Digital : cap sur le livre audio | Livres Hebdo

Par Claude Combet, à Bologne, le 26.03.2018 à 13h01 (mis à jour le 26.03.2018 à 14h00) Foire de Bologne

Digital : cap sur le livre audio

La master class "Dust or Magic", le 25 mars 2018 - Photo CLAUDE COMBET/LH

En quête de modèle économique, les acteurs du numérique cherchent désespérément dans toutes les directions et mettent cette année tous leurs espoirs dans le livre audio.

Le coût des applications, le modèle économique introuvable, le référencement impossible dans l’Apple Store, la vente sur abonnements, la réalité augmentée et la réalité virtuelle… les acteurs du digital n’en finissent pas de s’interroger. Toutes ces questions ont été une nouvelle fois abordées lors de la master class "Dust or Magic" qui s’est déroulée le 25 mars, à la veille de l’ouverture de la 55e Foire du livre de jeunesse de Bologne (26-29 mars). 

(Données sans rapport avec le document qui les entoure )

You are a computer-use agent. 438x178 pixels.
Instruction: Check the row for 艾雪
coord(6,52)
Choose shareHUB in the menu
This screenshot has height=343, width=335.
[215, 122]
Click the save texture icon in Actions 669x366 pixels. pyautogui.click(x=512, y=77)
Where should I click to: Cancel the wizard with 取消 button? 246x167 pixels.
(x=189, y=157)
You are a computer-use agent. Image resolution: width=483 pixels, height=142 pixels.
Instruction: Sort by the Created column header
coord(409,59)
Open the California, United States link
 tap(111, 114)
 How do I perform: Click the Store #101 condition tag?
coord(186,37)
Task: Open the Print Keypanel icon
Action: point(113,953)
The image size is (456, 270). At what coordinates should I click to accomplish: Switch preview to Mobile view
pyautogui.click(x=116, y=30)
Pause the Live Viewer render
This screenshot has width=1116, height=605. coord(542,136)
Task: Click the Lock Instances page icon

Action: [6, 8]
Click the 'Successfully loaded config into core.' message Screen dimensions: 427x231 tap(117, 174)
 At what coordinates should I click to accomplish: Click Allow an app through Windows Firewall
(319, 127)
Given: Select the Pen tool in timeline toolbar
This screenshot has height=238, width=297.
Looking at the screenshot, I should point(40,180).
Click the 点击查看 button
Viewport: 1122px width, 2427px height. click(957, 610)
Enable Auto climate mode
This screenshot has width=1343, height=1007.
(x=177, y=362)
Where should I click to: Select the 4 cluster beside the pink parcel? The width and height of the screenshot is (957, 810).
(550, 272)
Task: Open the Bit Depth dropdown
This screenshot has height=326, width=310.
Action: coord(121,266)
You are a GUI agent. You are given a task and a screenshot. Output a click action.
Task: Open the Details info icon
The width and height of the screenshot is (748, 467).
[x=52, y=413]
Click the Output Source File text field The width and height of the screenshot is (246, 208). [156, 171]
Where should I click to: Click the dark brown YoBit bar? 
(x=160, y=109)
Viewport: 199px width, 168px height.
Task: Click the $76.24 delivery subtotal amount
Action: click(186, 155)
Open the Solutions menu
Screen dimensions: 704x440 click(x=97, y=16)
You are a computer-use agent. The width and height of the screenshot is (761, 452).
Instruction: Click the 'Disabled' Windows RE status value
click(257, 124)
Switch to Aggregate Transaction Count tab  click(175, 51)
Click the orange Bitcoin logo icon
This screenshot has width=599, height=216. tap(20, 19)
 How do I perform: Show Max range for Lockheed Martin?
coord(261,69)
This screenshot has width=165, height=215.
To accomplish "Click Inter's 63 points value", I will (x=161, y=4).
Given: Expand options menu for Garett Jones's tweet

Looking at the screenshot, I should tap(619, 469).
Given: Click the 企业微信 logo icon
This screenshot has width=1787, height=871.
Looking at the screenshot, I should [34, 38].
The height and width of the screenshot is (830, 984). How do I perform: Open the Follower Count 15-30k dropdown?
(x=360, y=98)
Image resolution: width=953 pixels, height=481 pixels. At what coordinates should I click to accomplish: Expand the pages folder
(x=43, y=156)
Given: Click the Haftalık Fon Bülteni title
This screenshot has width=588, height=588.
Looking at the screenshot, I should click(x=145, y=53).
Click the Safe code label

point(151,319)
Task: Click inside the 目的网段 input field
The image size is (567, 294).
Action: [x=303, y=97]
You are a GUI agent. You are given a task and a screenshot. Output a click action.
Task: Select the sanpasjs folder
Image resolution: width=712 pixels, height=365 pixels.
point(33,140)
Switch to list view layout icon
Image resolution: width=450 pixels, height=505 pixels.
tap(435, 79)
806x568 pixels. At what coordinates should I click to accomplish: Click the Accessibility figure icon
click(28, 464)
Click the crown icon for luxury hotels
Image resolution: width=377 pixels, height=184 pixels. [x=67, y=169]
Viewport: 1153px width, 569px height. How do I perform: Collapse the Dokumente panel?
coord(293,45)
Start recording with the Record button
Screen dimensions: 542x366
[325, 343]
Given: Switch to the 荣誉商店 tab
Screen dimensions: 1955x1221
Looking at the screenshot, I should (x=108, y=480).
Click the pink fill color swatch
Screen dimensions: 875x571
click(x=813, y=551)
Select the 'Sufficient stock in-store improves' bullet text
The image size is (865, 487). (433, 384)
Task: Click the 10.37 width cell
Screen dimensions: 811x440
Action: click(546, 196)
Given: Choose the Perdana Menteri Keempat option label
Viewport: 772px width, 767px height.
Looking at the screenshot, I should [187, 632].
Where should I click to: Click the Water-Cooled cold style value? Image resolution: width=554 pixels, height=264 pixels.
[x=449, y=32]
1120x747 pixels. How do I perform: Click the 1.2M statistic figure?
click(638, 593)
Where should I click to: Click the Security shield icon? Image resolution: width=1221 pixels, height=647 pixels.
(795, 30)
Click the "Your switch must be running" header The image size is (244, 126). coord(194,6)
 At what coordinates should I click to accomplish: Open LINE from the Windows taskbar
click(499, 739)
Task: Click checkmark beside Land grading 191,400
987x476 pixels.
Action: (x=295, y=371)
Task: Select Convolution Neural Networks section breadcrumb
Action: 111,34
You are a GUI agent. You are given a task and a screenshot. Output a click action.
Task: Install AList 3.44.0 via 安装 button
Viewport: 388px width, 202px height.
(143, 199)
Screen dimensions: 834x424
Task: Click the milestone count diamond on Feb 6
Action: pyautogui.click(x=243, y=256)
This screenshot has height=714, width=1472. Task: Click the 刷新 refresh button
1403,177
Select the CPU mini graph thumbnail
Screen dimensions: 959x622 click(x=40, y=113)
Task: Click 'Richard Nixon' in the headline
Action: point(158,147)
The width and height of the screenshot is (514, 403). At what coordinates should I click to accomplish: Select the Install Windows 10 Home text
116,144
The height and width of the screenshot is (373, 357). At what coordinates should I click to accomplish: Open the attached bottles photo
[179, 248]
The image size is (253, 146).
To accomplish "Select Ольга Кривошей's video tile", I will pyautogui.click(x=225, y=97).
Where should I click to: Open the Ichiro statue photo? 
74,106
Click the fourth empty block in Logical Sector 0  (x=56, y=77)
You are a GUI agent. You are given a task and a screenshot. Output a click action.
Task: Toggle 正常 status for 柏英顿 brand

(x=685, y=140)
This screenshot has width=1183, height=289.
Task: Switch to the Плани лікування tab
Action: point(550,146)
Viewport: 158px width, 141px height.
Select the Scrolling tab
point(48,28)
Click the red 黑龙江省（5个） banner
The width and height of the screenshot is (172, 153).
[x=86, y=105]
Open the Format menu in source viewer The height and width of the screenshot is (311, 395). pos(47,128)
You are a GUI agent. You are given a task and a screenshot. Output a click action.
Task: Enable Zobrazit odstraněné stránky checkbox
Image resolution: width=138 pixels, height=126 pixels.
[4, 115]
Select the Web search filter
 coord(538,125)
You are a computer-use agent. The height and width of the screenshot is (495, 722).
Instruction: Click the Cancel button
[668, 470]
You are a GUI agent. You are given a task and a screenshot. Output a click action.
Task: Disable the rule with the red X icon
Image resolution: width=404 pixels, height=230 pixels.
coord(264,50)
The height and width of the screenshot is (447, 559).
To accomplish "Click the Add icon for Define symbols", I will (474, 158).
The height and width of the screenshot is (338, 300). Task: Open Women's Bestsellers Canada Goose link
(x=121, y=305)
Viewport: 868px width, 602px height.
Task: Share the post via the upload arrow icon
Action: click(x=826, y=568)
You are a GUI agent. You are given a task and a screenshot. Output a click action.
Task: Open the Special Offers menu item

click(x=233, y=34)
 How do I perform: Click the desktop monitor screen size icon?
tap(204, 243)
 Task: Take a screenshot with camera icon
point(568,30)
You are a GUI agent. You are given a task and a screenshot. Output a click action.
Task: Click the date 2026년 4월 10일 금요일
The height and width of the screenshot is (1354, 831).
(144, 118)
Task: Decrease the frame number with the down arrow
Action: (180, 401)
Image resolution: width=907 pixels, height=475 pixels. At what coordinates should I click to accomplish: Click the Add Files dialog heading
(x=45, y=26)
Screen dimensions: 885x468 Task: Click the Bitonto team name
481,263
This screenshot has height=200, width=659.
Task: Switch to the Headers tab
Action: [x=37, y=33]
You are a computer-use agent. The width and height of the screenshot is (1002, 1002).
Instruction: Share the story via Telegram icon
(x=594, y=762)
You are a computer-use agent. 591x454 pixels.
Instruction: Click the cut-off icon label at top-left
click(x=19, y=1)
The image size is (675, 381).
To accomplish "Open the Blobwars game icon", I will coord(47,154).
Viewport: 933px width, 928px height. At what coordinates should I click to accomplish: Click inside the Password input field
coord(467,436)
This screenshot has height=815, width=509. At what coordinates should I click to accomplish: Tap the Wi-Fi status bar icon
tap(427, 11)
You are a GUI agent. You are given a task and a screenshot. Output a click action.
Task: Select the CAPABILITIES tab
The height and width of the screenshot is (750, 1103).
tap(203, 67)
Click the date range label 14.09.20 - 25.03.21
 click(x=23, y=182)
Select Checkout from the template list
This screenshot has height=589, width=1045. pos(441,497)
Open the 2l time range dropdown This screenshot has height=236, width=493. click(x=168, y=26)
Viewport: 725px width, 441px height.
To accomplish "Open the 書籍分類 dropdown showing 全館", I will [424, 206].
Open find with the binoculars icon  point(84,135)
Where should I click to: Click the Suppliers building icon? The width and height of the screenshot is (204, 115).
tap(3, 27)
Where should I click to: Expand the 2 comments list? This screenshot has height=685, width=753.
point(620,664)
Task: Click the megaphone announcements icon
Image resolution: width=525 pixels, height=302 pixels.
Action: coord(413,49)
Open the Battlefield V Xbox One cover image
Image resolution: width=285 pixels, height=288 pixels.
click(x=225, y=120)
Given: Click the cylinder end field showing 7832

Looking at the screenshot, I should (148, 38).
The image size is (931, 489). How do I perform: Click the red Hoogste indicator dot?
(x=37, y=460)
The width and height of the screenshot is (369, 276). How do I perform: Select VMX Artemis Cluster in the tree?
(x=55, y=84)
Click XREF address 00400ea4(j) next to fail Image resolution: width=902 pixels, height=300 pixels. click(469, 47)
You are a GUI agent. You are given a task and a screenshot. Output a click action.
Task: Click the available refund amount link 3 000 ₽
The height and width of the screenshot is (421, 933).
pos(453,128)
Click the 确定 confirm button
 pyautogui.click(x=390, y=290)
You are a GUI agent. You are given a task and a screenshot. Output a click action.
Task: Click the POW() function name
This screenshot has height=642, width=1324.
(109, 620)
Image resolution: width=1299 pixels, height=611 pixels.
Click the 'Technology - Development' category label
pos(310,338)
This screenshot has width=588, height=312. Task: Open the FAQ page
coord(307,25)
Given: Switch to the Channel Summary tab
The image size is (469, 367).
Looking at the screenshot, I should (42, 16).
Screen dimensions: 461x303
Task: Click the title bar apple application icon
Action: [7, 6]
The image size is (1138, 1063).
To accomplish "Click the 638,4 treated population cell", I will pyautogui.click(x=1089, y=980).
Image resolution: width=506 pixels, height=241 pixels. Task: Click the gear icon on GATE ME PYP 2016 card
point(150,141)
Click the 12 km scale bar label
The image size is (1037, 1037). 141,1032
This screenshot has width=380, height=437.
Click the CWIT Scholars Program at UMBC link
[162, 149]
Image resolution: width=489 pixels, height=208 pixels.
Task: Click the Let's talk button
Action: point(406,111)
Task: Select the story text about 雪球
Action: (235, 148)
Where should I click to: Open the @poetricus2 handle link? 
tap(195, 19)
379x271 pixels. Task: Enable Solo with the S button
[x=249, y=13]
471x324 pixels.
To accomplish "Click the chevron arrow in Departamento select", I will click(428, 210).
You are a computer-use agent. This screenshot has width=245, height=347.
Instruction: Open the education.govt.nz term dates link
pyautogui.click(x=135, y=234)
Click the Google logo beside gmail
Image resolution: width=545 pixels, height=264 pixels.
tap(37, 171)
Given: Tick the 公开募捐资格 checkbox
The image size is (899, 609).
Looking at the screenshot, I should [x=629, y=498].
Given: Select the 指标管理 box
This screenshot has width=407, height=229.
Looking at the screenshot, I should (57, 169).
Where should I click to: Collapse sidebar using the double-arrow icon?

La bouffée d’oxygène est venue du livre audio. L’exposé d’Amanda d’Acierno, responsable de Penguin Random House Audio, qui compte 12500 titres à son catalogue, a été clair. S'appuyant sur un marché qui représente 10% de celui du livre, elle a projeté une carte du monde expliquant que les marchés américain, australien et hollandais étaient matures et ceux des principaux pays européens (y compris russe) étaient "émergents". "De 2647 titres publiés en 2005, on est passé à 50937 en 2016" a-t-elle expliqué. Elle a rappelé qu'il y avait trois fournisseurs de livres audio sur le marché: Audible, qui a son propre catalogue et est présent dans 13 pays, Google, qui a commencé en janvier et couvre 45 pays, et Apple, installé dans 25 pays. Elle a cependant nuancé l'enthousiasme de sa présentation en précisant que "les téléchargements augmentent mais pas l’argent que ça rapporte".

Le livre audio est avant tout l’affaire des moins de 45 ans, qui l’utilisent à la maison, comme un loisir chez eux (34%), dans les transports (32%) et même en cuisinant (17%). Comment réaliser un bon livre audio? "Il faut y associer l’auteur, car c’est lui qui connaît la voix de ses personnages, faire appel à de grands comédiens et un bon studio… le livre audio doit être parfait" a-t-elle conclu. La Foire a d’ailleurs prévu le lundi 26 mars une importante conférence sur le sujet. 

Stratégie à 360 degrés

Applications, livres, vidéo, audio… "On ne peut pas mettre tous nos œufs dans le même panier alors nous développons tous azimuts" confirme Damien Giard, directeur du développement numérique de Bayard, dont le groupe développe une stratégie à 360 degrés, et se veut avant tout producteur de contenus – livre, audio, vidéo – proposés notamment sur le site Bayam et vendus sur abonnement. Avec le même souci que ses confrères: "Il faut produire chaque mois de nouveaux contenus pour vendre des abonnements", a souligné Sebastian Wehner, de la plateforme Wonderz, qui propose notamment des applications Peppa Pig. 

"Le numérique s’appuie toujours sur le livre" commente de son côté Hedwige Pasquet, directrice de Gallimard Jeunesse, citant le succès de l’application de la chenille d’Eric Carle. "1,3 million d’applications vendues, 12 millions d’utilisateurs", a asséné Barry O’Neill, directeur exécutif de Touch Presse, qui les édite. "L’application "Mur", qui a gagné un Digital BolognaRagazzi Award il y a deux ans, a d’abord été un livre", a rappelé Aksel Koie, de Carlton Books. 

Signe de maturité? Le monde digital s’interroge aussi sur la moralité de l’univers numérique. Warren Buckleitner, fondateur de la Children’s Technolgy Review, qui anime "Dust or Magic", a frappé les esprits en ouvrant la séance avec une application Tamagotchi, interrompue par une publicité "obligatoire" (pour continuer) et bien trop effrayante pour les petits, consacrée à la série zombiesque The Walking Dead. "Nous devons le respect aux enfants. Nous faisons du commerce mais l’enfant n’est en aucun cas une source de profit", a-t-il répété en conclusion de l’après-midi.